#### What is required:
Having read the data, transcribe all of it without deviation.

Collected data
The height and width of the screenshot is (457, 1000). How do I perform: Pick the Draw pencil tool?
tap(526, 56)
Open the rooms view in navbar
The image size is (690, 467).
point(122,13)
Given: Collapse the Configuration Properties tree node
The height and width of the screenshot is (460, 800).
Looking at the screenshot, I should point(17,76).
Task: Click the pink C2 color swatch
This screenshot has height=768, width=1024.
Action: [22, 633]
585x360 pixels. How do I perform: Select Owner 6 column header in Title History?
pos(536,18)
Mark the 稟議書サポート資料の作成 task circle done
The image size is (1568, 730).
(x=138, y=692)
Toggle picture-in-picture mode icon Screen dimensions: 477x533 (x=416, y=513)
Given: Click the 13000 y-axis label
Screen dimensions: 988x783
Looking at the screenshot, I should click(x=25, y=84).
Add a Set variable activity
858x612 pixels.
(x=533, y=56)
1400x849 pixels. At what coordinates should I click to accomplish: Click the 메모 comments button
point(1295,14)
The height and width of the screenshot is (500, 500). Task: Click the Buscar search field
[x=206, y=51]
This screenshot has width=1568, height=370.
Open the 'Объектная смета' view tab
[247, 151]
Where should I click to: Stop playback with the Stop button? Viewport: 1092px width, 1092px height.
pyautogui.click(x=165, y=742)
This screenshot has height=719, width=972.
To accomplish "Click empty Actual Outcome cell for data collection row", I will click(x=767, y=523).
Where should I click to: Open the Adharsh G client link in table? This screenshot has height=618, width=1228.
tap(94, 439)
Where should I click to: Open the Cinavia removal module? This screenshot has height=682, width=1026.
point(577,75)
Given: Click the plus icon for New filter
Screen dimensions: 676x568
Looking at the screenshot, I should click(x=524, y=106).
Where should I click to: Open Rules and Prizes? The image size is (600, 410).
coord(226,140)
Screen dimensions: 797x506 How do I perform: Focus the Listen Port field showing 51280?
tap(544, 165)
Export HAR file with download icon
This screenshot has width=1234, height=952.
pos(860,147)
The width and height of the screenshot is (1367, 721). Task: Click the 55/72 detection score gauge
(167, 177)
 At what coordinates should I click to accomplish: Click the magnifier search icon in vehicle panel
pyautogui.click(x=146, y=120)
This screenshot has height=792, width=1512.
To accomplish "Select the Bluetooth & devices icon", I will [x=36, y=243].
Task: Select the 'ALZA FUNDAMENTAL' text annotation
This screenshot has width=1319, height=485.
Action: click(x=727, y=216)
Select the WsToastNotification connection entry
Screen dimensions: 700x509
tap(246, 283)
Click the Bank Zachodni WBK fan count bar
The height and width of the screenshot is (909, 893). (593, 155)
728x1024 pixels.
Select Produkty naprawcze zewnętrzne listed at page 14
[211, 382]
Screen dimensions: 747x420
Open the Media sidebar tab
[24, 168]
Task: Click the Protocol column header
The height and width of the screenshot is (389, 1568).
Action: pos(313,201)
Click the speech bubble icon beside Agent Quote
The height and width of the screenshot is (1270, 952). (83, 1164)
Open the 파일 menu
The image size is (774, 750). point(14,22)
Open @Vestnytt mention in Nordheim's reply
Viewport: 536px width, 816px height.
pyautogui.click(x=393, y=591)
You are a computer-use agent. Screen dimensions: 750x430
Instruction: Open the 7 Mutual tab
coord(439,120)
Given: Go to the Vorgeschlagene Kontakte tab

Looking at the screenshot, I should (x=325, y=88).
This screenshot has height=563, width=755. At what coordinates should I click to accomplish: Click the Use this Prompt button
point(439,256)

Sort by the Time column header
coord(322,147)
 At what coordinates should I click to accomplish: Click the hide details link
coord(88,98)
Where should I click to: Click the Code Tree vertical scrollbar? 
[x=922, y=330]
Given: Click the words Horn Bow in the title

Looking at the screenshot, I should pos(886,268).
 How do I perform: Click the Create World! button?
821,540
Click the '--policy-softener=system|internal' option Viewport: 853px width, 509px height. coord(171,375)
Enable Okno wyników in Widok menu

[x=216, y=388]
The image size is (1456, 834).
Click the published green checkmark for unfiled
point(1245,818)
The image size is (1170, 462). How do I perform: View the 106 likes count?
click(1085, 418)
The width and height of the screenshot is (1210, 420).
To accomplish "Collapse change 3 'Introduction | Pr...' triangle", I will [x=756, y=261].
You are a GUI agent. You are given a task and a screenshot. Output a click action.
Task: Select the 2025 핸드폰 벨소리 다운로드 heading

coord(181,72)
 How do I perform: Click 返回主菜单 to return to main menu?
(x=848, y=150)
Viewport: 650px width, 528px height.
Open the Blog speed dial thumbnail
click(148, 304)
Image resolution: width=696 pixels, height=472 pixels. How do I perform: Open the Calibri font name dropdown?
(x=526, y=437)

#### Task result:
The height and width of the screenshot is (457, 1000). How do I perform: Pick the Draw pencil tool?
tap(526, 56)
Open the rooms view in navbar
The image size is (690, 467).
point(122,13)
Given: Collapse the Configuration Properties tree node
The height and width of the screenshot is (460, 800).
Looking at the screenshot, I should point(17,76).
Task: Click the pink C2 color swatch
This screenshot has height=768, width=1024.
Action: [22, 633]
585x360 pixels. How do I perform: Select Owner 6 column header in Title History?
pos(536,18)
Mark the 稟議書サポート資料の作成 task circle done
The image size is (1568, 730).
(x=138, y=692)
Toggle picture-in-picture mode icon Screen dimensions: 477x533 (x=416, y=513)
Given: Click the 13000 y-axis label
Screen dimensions: 988x783
Looking at the screenshot, I should click(x=25, y=84).
Add a Set variable activity
858x612 pixels.
(x=533, y=56)
1400x849 pixels. At what coordinates should I click to accomplish: Click the 메모 comments button
point(1295,14)
The height and width of the screenshot is (500, 500). Task: Click the Buscar search field
[x=206, y=51]
This screenshot has width=1568, height=370.
Open the 'Объектная смета' view tab
[247, 151]
Where should I click to: Stop playback with the Stop button? Viewport: 1092px width, 1092px height.
pyautogui.click(x=165, y=742)
This screenshot has height=719, width=972.
To accomplish "Click empty Actual Outcome cell for data collection row", I will click(x=767, y=523).
Where should I click to: Open the Adharsh G client link in table? This screenshot has height=618, width=1228.
tap(94, 439)
Where should I click to: Open the Cinavia removal module? This screenshot has height=682, width=1026.
point(577,75)
Given: Click the plus icon for New filter
Screen dimensions: 676x568
Looking at the screenshot, I should click(x=524, y=106).
Where should I click to: Open Rules and Prizes? The image size is (600, 410).
coord(226,140)
Screen dimensions: 797x506 How do I perform: Focus the Listen Port field showing 51280?
tap(544, 165)
Export HAR file with download icon
This screenshot has width=1234, height=952.
pos(860,147)
The width and height of the screenshot is (1367, 721). Task: Click the 55/72 detection score gauge
(167, 177)
 At what coordinates should I click to accomplish: Click the magnifier search icon in vehicle panel
pyautogui.click(x=146, y=120)
This screenshot has height=792, width=1512.
To accomplish "Select the Bluetooth & devices icon", I will [x=36, y=243].
Task: Select the 'ALZA FUNDAMENTAL' text annotation
This screenshot has width=1319, height=485.
Action: click(x=727, y=216)
Select the WsToastNotification connection entry
Screen dimensions: 700x509
tap(246, 283)
Click the Bank Zachodni WBK fan count bar
The height and width of the screenshot is (909, 893). (593, 155)
728x1024 pixels.
Select Produkty naprawcze zewnętrzne listed at page 14
[211, 382]
Screen dimensions: 747x420
Open the Media sidebar tab
[24, 168]
Task: Click the Protocol column header
The height and width of the screenshot is (389, 1568).
Action: pos(313,201)
Click the speech bubble icon beside Agent Quote
The height and width of the screenshot is (1270, 952). (83, 1164)
Open the 파일 menu
The image size is (774, 750). point(14,22)
Open @Vestnytt mention in Nordheim's reply
Viewport: 536px width, 816px height.
pyautogui.click(x=393, y=591)
You are a computer-use agent. Screen dimensions: 750x430
Instruction: Open the 7 Mutual tab
coord(439,120)
Given: Go to the Vorgeschlagene Kontakte tab

Looking at the screenshot, I should (x=325, y=88).
This screenshot has height=563, width=755. At what coordinates should I click to accomplish: Click the Use this Prompt button
point(439,256)

Sort by the Time column header
coord(322,147)
 At what coordinates should I click to accomplish: Click the hide details link
coord(88,98)
Where should I click to: Click the Code Tree vertical scrollbar? 
[x=922, y=330]
Given: Click the words Horn Bow in the title

Looking at the screenshot, I should pos(886,268).
 How do I perform: Click the Create World! button?
821,540
Click the '--policy-softener=system|internal' option Viewport: 853px width, 509px height. coord(171,375)
Enable Okno wyników in Widok menu

[x=216, y=388]
The image size is (1456, 834).
Click the published green checkmark for unfiled
point(1245,818)
The image size is (1170, 462). How do I perform: View the 106 likes count?
click(1085, 418)
The width and height of the screenshot is (1210, 420).
To accomplish "Collapse change 3 'Introduction | Pr...' triangle", I will [x=756, y=261].
You are a GUI agent. You are given a task and a screenshot. Output a click action.
Task: Select the 2025 핸드폰 벨소리 다운로드 heading

coord(181,72)
 How do I perform: Click 返回主菜单 to return to main menu?
(x=848, y=150)
Viewport: 650px width, 528px height.
Open the Blog speed dial thumbnail
click(148, 304)
Image resolution: width=696 pixels, height=472 pixels. How do I perform: Open the Calibri font name dropdown?
(x=526, y=437)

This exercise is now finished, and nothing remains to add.